# CE-Kennzeichnung durchführen



## hektor (31 August 2021)

Hallo zusammen,
Ich habe keine Erfahrungen mit CE-Kennzeichnung (CE-Safety Software) und zwar ich möchte eine CE-Kennzeichnung für eine Mischwalzwerk durchführen.
Die Frage ist was sind die Hauptgruppen an der Maschine ,die ich überprüfen bzw. beurteilen  muss. 
Ich habe es mir so gedacht:

Hydraulikaggregat 
Walzenspalte
Walzwerk
Kühlungssystem 
Über Rückmeldungen ich würde mich sehr freuen


----------



## PeterK1981 (31 August 2021)

Hallo, 

an die Überprüfung der Konformität setzt man eigentlich nur Personen, die sich mit diesem Thema ausreichend auskennen. Letzten Endes musst du nachweisen, dass die Anforderungen aus der Maschinenrichtlinie eingehalten sind. 
Dies beginnt mit einer Normenrecherche, der Auswertung der Normen, Risikobeurteilung, Nachweis der Performance Levels, Vorliegen der vollständigen Dokumentation usw.


----------



## JesperMP (31 August 2021)

Pas jetzt auf. Was benötigt wird um die EG Konformitätserklärung zu unterschreiben ist nicht triviell, und du (und der Geschäftsführer von dein Firma) kann vor Gericht landen wenn es ein Unfall mit deine Maschine passiert, und es wird festgestellt dass du die Normen nicht gefolgt hast.

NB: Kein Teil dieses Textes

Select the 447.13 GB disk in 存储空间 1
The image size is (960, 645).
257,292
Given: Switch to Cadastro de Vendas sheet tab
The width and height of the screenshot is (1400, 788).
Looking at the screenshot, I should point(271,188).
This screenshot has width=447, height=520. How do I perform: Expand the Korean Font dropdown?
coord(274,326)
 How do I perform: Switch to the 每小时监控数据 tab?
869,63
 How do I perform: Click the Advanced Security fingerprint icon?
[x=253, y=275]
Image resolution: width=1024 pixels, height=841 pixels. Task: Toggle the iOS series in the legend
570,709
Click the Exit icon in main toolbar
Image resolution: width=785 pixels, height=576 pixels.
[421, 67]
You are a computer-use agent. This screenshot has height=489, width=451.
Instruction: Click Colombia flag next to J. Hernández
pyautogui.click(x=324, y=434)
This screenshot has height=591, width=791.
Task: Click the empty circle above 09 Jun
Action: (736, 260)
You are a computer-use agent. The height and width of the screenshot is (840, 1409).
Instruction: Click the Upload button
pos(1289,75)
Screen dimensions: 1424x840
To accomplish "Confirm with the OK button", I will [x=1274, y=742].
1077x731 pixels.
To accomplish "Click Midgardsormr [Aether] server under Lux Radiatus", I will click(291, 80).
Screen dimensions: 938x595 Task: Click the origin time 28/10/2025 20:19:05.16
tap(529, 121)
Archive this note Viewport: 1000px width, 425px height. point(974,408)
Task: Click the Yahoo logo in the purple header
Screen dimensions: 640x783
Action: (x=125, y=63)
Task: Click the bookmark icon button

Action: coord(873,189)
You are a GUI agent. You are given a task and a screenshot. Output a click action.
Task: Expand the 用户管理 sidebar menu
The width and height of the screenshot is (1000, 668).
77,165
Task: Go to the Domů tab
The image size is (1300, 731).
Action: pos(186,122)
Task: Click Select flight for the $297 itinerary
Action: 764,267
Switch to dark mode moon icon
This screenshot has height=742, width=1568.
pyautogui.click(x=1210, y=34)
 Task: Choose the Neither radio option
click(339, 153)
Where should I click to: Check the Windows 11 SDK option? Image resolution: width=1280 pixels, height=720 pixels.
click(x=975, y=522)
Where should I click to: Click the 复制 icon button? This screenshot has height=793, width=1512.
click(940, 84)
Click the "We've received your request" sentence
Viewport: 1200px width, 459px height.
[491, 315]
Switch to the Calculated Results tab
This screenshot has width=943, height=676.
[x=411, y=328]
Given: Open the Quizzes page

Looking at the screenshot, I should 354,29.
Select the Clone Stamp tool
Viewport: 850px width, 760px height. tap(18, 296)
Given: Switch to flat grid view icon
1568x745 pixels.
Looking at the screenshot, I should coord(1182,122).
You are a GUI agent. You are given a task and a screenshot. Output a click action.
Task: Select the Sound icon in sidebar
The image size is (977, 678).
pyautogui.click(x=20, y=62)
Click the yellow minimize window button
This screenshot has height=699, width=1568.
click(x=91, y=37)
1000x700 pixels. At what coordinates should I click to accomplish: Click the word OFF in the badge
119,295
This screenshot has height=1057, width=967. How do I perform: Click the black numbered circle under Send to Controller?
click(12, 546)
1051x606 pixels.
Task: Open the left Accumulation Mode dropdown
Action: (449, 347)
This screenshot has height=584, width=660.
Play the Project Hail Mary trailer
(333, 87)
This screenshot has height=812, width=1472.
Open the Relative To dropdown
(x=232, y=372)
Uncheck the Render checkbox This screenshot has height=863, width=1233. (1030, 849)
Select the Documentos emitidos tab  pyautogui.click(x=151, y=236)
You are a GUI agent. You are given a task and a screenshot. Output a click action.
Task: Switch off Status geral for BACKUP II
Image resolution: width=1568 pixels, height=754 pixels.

Eine Schulung in Maschinensicherheit wäre relevant. 
Wie gross ist dein Firma ? Am besten ist mehr als 1 Person mit die Maschinensicherheit beschäftigt.


----------



## stevenn (1 September 2021)

Um ein CE-Kennzeichen zu vergeben musst du die komplette Maschinenrichtlinie und ggf. weitere Richtlinien einhalten . Dementsprechend musst du diese auch verstanden haben. Für ein MIschwalzwerk könnte es ebenso harmonisierte Normen geben, welche eingehalten werden sollten. sei mir nicht böse, aber deiner Fragestellung nach wirst du das ohne Hilfe nicht schaffen. hol dir lieber Hilfe von Außen.


----------



## rlw (1 September 2021)

stevenn schrieb:


> Um ein CE-Kennzeichen zu vergeben musst du die komplette Maschinenrichtlinie und ggf. weitere Richtlinien einhalten . Dementsprechend musst du diese auch verstanden haben. Für ein MIschwalzwerk könnte es ebenso harmonisierte Normen geben, welche eingehalten werden sollten. sei mir nicht böse, aber deiner Fragestellung nach wirst du das ohne Hilfe nicht schaffen. hol dir lieber Hilfe von Außen.



Stimmt auffallend. Wir nutzen seit Jahren die Software von ibf : *CE Kennzeichnung*


----------



## hektor (1 September 2021)

Ich habe noch eine Frage bitte und zwar das Prüfprotokoll wurde im Jahr 2019 gemacht.
Kann ich mich auf diesem Protokoll verlassen oder sollte einen neuen Prüfprotokoll durchgeführt werden?


----------



## escride1 (1 September 2021)

hektor schrieb:


> Ich habe noch eine Frage bitte und zwar das Prüfprotokoll wurde im Jahr 2019 gemacht.
> Kann ich mich auf diesem Protokoll verlassen oder sollte einen neuen Prüfprotokoll durchgeführt werden?


Du musst selbstverständlich das vorhandene Prüfprotokoll auf die aktuellen geltenden Vorschriften anpassen, soweit erforderlich, wenn Du eine neue Prüfung durchführst.


----------



## stevenn (1 September 2021)

hektor schrieb:


> Ich habe noch eine Frage bitte und zwar das Prüfprotokoll wurde im Jahr 2019 gemacht.
> Kann ich mich auf diesem Protokoll verlassen oder sollte einen neuen Prüfprotokoll durchgeführt werden?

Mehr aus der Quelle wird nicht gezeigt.